Фрагмент выступления на круглом столе «Пути достижения гражданского согласия в многонациональном мегаполисе: особенности восприятия имиджа Москвы полиэтническим сообществом» (Москва, Дом национальностей, апрель 2007 г.)
Пониманию своеобразия ментальности москвичей препятствуют два стереотипа, имеющие хождение как в среде специалистов-аналитиков, так и – благодаря усилиям масс-медиа – в массовом сознании. Формально противостоя друг другу, они снимают саму проблему этого своеобразия. Рассмотрим их подробнее.
Стереотип первый: московская ментальность – это причудливый конгломерат черт европейской и азиатской психологии. Вообще говоря, Россия в целом – евразийская страна, и непонятно, почему «евразийскость» приписывается только ментальности москвичей. Но дело даже не в этом.

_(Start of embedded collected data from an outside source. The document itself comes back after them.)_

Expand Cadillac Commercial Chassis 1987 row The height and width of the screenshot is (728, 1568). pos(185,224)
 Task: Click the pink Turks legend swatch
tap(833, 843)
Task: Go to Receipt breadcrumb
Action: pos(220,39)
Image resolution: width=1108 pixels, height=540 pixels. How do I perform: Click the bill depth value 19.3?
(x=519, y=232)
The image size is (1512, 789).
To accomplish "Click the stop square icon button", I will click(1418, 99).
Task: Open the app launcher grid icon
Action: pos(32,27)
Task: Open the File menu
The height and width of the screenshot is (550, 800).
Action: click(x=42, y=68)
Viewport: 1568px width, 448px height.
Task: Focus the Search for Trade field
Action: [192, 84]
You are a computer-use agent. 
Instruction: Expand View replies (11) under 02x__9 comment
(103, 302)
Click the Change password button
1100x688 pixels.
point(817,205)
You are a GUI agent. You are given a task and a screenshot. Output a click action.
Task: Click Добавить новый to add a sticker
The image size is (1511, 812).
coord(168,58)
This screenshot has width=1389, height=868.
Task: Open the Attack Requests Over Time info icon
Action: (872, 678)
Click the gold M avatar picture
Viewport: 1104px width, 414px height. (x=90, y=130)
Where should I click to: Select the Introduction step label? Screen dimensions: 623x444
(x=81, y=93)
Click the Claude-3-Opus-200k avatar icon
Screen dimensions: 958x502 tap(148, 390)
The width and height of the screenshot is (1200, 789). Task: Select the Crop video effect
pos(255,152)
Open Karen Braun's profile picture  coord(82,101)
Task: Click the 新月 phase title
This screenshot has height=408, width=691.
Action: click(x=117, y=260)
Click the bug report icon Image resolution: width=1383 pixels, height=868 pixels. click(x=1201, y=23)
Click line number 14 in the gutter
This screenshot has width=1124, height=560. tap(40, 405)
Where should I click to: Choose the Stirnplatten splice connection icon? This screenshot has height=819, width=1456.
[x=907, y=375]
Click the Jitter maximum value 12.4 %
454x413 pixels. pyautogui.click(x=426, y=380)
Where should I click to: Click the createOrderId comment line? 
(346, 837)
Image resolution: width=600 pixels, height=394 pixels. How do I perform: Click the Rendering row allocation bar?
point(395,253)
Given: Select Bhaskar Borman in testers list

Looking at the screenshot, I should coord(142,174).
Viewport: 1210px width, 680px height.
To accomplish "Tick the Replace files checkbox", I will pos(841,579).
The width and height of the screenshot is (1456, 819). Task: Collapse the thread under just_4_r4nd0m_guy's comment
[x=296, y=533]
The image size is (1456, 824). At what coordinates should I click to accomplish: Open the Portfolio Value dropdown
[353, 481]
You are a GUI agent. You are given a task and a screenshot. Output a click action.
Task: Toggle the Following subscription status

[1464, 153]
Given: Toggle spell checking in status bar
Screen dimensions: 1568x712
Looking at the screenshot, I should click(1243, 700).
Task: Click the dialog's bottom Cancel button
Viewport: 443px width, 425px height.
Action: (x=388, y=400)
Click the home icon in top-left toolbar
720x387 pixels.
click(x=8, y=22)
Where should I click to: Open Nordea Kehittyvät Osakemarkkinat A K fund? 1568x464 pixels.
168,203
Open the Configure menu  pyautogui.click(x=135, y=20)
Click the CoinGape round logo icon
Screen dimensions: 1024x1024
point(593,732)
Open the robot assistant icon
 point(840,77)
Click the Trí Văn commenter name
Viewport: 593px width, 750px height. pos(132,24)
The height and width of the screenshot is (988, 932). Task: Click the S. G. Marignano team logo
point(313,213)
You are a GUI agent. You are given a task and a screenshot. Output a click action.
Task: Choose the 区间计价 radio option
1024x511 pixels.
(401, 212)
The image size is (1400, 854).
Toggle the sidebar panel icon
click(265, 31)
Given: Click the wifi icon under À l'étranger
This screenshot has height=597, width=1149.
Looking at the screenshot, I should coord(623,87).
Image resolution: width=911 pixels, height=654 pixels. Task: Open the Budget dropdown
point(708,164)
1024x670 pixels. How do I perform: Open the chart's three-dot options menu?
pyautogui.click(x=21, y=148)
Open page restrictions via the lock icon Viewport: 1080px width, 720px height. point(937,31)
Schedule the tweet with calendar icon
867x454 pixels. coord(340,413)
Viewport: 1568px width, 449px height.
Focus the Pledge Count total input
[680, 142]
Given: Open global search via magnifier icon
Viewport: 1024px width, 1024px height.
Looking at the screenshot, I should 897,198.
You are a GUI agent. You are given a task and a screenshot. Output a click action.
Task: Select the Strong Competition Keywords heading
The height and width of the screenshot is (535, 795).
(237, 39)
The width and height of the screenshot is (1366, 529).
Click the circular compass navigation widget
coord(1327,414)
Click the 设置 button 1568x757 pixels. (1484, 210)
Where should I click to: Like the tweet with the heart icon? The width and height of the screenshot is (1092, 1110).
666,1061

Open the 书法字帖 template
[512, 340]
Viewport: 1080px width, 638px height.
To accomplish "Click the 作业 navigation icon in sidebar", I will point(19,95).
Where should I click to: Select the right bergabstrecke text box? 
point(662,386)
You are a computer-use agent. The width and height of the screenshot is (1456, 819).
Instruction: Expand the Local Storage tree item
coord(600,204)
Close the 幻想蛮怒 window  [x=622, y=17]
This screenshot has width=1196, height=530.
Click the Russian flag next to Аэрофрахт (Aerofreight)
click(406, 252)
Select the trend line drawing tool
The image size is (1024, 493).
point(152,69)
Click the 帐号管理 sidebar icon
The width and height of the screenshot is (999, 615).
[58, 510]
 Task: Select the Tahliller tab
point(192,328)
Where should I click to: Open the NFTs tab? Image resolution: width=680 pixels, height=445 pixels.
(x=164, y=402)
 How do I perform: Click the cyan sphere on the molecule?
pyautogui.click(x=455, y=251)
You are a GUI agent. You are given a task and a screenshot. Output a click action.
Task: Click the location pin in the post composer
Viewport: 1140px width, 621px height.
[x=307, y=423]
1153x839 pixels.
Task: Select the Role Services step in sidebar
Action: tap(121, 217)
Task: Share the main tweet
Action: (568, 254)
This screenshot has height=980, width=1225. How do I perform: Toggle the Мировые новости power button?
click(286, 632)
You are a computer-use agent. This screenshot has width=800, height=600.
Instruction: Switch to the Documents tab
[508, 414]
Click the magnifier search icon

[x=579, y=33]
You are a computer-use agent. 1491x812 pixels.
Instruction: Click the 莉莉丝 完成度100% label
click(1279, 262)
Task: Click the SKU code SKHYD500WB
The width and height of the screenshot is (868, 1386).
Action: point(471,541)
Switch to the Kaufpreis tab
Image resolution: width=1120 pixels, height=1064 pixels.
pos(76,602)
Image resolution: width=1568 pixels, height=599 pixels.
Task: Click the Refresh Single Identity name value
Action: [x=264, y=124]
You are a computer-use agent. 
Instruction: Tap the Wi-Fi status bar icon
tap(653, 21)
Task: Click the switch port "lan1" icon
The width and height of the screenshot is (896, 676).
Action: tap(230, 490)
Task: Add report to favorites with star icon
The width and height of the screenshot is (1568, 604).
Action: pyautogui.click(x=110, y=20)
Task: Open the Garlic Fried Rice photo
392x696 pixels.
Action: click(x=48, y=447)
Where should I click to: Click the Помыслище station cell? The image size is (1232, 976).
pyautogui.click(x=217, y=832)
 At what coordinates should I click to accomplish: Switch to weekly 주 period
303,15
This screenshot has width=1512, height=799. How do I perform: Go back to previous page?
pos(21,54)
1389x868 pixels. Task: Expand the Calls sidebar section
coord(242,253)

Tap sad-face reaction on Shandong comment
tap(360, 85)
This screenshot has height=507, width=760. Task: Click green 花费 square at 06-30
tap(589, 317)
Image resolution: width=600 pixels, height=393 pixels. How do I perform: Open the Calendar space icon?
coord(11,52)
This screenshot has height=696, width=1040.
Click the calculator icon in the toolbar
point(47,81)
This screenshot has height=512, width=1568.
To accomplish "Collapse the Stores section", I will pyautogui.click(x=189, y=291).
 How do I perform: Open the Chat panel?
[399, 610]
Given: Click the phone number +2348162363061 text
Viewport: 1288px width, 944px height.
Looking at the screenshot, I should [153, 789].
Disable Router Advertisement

Сомнительна сама попытка воссоздать образ московской ментальности путем «микширования» двух мифологических конструктов - представлений о неких «среднестатистических» особенностях европейской и азиатской психологии. Едва ли нужно доказывать, например, то, что, по ряду ментальных параметров буддистская Азия столь же мало похожа на исламскую, сколь на Европу. Характеристики какого типа азиатской ментальности присущи москвичам? И какие именно характеристики? Отвечая на второй вопрос, даже аналитики порой считают теоретическую аргументацию избыточной. По их мнению, достаточно осмотреться вокруг, пристальнее взглянуть и увидеть, что москвичи водят авто, как в Анкаре, раздают взятки, как в Бомбее, обслуживают клиентов, как в Катманду, на ходу обедают шаурмой, как в Дамаске (хотя там ее можно заказать примерно за ту же цену в кафе), безропотно сносят начальственный произвол, как… впрочем, это - универсальная «азиатская» черта. Оспаривать факты в самом деле сложно, особенно, если они ничего не говорят о причинах происхождения и мотивации тех явлений, которые отражают.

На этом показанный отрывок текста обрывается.